**Your goal**
Edit everything from the row containing "Все баснописцы (208, 895)" down to the row containing "中国南方化工网 (200, 646)", replacing "Termeni si conditii" with "Termeni și condiții" and leaving the rest unchanged. Return only those rows.

**Data listing**
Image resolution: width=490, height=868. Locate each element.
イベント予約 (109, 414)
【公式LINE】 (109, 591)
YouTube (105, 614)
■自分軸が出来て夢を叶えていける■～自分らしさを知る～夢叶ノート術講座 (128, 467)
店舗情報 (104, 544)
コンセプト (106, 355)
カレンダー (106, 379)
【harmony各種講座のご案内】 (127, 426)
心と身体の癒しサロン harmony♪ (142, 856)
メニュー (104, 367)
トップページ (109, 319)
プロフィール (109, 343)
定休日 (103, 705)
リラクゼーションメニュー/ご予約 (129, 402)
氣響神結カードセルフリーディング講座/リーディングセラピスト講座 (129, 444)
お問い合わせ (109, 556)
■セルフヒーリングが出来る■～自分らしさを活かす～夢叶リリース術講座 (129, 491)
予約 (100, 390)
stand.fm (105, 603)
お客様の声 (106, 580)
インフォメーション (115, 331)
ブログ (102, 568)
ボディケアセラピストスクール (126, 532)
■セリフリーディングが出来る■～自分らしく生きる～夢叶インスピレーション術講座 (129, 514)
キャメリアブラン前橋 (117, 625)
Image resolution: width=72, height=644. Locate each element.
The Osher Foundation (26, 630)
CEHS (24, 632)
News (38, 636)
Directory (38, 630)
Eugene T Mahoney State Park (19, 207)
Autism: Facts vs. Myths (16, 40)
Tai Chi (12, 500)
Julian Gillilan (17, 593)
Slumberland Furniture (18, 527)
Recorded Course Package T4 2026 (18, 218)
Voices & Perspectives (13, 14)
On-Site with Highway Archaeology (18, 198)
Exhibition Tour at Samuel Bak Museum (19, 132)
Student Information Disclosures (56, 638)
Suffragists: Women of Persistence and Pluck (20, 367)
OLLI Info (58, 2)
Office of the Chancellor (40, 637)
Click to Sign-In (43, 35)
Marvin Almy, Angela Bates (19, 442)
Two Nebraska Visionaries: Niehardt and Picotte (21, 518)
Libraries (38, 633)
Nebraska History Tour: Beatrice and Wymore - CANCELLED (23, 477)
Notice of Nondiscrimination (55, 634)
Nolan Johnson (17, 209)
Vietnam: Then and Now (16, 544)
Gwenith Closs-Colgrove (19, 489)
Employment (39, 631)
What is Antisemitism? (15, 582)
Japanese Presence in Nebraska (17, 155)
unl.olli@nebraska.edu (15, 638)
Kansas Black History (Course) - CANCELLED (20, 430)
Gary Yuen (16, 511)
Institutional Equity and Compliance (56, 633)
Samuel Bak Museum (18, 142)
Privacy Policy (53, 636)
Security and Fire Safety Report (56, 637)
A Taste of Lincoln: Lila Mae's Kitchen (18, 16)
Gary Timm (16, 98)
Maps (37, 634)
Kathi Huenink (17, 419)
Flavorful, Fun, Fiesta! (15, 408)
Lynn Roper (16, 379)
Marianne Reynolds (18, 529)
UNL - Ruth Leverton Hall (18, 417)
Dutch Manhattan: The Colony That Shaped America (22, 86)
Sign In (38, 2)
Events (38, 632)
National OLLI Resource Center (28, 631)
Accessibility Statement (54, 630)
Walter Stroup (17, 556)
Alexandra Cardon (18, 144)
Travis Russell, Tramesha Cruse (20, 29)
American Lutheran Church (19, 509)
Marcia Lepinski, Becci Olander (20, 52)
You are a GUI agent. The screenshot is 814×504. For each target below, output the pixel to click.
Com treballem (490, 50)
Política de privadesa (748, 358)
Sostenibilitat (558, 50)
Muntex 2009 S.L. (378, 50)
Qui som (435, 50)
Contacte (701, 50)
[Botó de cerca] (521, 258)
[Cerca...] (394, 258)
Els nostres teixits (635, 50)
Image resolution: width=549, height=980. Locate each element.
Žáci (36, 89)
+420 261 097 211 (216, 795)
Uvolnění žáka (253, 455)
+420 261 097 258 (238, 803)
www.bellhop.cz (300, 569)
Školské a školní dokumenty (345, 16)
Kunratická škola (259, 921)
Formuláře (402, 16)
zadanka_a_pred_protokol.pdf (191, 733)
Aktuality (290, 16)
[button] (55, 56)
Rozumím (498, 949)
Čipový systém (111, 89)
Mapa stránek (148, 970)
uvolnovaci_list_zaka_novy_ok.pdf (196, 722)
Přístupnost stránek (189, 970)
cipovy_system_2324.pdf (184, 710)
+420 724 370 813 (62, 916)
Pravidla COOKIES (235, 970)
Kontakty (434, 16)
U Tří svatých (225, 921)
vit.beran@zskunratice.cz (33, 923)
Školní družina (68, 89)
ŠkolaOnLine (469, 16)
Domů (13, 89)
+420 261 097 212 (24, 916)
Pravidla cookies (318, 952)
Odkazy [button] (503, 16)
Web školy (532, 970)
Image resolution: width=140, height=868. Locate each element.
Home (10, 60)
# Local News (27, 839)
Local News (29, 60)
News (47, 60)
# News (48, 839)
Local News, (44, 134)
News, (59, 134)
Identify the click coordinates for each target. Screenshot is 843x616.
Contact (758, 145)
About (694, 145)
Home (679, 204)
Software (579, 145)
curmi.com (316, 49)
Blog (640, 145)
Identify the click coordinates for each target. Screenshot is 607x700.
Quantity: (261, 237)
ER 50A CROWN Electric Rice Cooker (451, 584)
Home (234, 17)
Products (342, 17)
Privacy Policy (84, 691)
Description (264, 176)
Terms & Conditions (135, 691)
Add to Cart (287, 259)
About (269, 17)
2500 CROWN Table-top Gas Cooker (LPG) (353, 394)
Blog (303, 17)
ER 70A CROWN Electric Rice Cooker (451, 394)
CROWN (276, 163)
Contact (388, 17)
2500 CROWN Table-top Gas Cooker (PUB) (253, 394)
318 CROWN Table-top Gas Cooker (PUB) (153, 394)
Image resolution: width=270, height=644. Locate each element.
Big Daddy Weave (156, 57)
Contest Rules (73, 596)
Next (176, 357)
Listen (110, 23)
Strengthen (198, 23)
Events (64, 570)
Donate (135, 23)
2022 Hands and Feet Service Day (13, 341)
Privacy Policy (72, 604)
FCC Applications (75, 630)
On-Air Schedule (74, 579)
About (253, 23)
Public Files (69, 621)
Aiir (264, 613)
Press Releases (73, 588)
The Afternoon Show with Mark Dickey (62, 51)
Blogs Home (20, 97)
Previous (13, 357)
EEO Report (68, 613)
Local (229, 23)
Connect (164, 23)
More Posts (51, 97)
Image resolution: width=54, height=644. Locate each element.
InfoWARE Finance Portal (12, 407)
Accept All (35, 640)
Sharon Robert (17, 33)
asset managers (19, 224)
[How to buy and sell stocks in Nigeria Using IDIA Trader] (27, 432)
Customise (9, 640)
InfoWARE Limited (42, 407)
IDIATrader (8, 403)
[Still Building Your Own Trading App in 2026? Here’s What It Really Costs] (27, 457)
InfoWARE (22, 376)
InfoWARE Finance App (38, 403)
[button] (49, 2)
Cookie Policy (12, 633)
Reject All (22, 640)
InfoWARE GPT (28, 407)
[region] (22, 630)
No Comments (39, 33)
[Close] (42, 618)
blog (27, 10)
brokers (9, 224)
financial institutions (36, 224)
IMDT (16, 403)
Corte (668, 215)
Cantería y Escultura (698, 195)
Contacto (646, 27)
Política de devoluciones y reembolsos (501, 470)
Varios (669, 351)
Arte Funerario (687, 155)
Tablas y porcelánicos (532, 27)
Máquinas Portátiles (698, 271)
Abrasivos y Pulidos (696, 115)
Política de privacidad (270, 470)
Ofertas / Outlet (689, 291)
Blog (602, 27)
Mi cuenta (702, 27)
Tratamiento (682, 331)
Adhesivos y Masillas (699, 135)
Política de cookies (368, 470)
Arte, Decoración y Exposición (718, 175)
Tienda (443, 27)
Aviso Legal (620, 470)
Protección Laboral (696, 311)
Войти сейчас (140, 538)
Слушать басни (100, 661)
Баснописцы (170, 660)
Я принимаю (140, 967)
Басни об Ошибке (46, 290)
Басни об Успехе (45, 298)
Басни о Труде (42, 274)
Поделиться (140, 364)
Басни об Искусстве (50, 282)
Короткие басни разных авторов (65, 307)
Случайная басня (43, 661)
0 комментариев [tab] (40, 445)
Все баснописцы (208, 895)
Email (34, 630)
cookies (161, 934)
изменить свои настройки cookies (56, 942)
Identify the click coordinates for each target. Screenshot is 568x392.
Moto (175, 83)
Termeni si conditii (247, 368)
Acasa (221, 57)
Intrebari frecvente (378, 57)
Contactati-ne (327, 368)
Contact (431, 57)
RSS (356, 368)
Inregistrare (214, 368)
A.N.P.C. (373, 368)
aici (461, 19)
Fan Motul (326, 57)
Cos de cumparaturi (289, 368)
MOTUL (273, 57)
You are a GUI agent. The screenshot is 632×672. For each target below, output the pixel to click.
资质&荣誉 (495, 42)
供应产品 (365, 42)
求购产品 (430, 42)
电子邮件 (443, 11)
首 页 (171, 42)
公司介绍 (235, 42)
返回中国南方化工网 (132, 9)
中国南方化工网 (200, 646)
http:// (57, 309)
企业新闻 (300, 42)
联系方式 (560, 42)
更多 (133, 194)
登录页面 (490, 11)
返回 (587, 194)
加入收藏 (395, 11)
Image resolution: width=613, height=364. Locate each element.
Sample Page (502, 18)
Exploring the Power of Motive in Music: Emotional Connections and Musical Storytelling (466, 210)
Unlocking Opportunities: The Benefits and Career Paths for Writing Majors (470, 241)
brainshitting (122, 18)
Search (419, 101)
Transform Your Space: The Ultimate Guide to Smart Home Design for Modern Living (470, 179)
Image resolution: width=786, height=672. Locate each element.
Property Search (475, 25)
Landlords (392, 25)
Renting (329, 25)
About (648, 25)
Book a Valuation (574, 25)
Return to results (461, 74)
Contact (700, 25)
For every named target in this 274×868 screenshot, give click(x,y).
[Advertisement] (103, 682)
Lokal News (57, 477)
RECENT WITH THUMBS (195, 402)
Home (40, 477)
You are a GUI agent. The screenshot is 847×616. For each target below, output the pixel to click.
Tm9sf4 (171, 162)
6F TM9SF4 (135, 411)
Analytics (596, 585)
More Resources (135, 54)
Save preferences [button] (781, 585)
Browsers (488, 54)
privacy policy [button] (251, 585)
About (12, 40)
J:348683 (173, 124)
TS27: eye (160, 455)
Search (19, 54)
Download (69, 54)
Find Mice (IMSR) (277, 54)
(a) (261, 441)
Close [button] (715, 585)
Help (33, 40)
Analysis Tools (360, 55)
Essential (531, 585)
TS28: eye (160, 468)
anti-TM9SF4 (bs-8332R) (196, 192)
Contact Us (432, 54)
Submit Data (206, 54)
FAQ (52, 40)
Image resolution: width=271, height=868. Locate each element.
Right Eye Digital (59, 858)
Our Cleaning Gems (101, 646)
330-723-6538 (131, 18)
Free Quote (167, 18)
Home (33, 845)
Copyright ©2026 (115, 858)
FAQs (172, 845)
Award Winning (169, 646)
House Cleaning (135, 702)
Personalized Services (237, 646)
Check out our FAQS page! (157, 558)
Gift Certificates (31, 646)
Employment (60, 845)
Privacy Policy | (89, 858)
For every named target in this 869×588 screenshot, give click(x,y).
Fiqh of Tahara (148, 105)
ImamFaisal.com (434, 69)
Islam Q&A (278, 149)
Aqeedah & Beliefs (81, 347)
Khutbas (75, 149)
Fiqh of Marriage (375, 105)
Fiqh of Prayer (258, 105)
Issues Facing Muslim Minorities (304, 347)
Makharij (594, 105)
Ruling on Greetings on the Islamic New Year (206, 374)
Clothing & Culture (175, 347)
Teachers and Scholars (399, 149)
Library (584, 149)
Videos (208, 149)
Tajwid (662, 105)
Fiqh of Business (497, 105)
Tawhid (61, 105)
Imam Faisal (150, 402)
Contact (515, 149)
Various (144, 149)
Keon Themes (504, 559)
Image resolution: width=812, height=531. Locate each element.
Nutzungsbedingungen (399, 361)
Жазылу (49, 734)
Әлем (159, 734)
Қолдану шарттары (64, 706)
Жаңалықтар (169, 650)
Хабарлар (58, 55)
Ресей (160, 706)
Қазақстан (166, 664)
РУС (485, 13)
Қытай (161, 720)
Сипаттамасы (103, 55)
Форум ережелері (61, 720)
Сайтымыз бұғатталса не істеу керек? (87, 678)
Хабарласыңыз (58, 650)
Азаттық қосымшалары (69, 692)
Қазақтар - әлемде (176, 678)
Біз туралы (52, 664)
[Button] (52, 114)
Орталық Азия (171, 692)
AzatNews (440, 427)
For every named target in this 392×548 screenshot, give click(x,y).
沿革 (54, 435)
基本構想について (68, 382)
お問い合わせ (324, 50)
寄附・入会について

**Reply**
Все баснописцы (208, 895)
Email (34, 630)
cookies (161, 934)
изменить свои настройки cookies (56, 942)
Identify the click coordinates for each target. Screenshot is 568x392.
Moto (175, 83)
Termeni și condiții (247, 368)
Acasa (221, 57)
Intrebari frecvente (378, 57)
Contactati-ne (327, 368)
Contact (431, 57)
RSS (356, 368)
Inregistrare (214, 368)
A.N.P.C. (373, 368)
aici (461, 19)
Fan Motul (326, 57)
Cos de cumparaturi (289, 368)
MOTUL (273, 57)
You are a GUI agent. The screenshot is 632×672. For each target below, output the pixel to click.
资质&荣誉 (495, 42)
供应产品 (365, 42)
求购产品 (430, 42)
电子邮件 (443, 11)
首 页 (171, 42)
公司介绍 (235, 42)
返回中国南方化工网 (132, 9)
中国南方化工网 (200, 646)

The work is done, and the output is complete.